● Aim of the exercise:
In the forum thread about Storient meerschaum pipes that follows, which posters have a date earlier than 2010 beside their name in the post header?

# Storient Meerschaum pipes at Smoking Pipes



## Troutman22 (Feb 2, 2011)

Does anyone have any info on these Storient Meerschaums available at Smoking Pipes?

Storient Pipes at Smoking Pipes .com

Thanks in advance.


----------



## GioPipes (Jul 27, 2012)

None but they seem solid,, if your looking for a Meer I suggest Bekler. more expensive but well worth it..


----------



## rogypipe (May 29, 2012)

Hi there Troutman.. havent purchased any storients from smoking pipes but I have bought 1-2 and this month my 3rd storient from storients own web site.. As an owner of 27 meers I can state that those pipe smoke wonderful and they are engineered perfectly as stated on their page.
I dont think smoking pipes would sell any bad pipes besides they all sold under storient brand name..


----------



## drastic_quench (Sep 12, 2008)

Are they screw ins or mortise and tenon?


----------



## Machurtado (Nov 11, 2009)

rogypipe said:


> Hi there Troutman.. havent purchased any storients from smoking pipes but I have bought 1-2 and this month my 3rd storient from storients own web site.. As an owner of 27 meers I can state that those pipe smoke wonderful and they are engineered perfectly as stated on their page.
> I dont think smoking pipes would sell any bad pipes besides they all sold under storient brand name..


Thanks I was looking into getting one of these as well.


----------



## Hermit (Aug 5, 2008)

drastic_quench said:


> Are they screw ins or mortise and tenon?


That's what I was gonna ask. Muy important to me.


----------



## Commander Quan (May 6, 2003)

> We now use briar type push in/pull out DELRIN tenons." 9 mm Filter" and screw in tenons are also availabe as an option, if requested.


Meerschaum Pipes - Home


----------



## karatekyle (Nov 2, 2010)

Out of curiosity (I'm not a Meer man, meyself) what are the pro's and con's of push/pull versus screw in?


----------



## Commander Quan (May 6, 2003)

The push, pull is exactly like a standard mortise and tenon joint, and is pretty full proof. With meerschaum the mortise is made from a plastic that is glued into the mineral. I'll even break down my meers while smoking if I need to run a cleaner down through the pipe. 

The screw in is the older style and is prone to becoming striped or not having the mouthpiece line up correctly. Every single meerschaum I've come across at an antique store or flea market has had f'ed up joints.


----------



## Hambone1 (May 31, 2011)

● Data supplied:
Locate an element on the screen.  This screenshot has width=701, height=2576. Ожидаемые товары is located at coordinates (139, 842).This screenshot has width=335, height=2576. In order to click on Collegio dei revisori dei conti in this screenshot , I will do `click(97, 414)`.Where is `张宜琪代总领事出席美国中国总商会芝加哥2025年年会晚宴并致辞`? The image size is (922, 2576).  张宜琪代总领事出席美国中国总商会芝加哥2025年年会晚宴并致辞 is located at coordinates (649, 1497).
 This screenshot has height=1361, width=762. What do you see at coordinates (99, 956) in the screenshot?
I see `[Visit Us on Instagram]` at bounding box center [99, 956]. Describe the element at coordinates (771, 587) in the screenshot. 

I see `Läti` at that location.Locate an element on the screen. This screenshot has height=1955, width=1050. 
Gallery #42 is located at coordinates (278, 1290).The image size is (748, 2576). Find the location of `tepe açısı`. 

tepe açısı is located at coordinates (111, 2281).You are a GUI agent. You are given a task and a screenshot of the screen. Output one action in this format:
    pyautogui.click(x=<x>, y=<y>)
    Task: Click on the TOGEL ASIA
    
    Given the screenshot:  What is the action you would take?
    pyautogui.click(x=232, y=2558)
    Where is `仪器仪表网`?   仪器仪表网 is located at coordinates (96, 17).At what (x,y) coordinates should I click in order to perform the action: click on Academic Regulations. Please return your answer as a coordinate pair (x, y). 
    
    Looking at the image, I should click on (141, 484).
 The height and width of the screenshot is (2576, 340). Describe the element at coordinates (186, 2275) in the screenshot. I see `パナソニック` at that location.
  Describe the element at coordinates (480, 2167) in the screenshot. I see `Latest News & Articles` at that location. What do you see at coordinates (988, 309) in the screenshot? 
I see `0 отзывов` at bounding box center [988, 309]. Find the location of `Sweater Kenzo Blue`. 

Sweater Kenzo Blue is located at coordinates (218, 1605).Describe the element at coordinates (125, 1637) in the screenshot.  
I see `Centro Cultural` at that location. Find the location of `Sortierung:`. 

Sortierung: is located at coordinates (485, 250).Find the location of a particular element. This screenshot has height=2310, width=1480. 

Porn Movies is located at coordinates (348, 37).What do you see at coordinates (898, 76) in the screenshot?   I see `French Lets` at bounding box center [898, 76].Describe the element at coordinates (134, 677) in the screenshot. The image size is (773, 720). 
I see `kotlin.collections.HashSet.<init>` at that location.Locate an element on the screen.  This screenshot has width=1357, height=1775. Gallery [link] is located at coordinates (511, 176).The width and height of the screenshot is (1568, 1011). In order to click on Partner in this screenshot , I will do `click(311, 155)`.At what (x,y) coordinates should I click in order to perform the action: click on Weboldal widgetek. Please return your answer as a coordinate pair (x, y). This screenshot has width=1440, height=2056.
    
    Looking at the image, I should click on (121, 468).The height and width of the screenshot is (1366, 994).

● Completed task:
drastic_quench (Sep 12, 2008), Machurtado (Nov 11, 2009), Hermit (Aug 5, 2008), Commander Quan (May 6, 2003)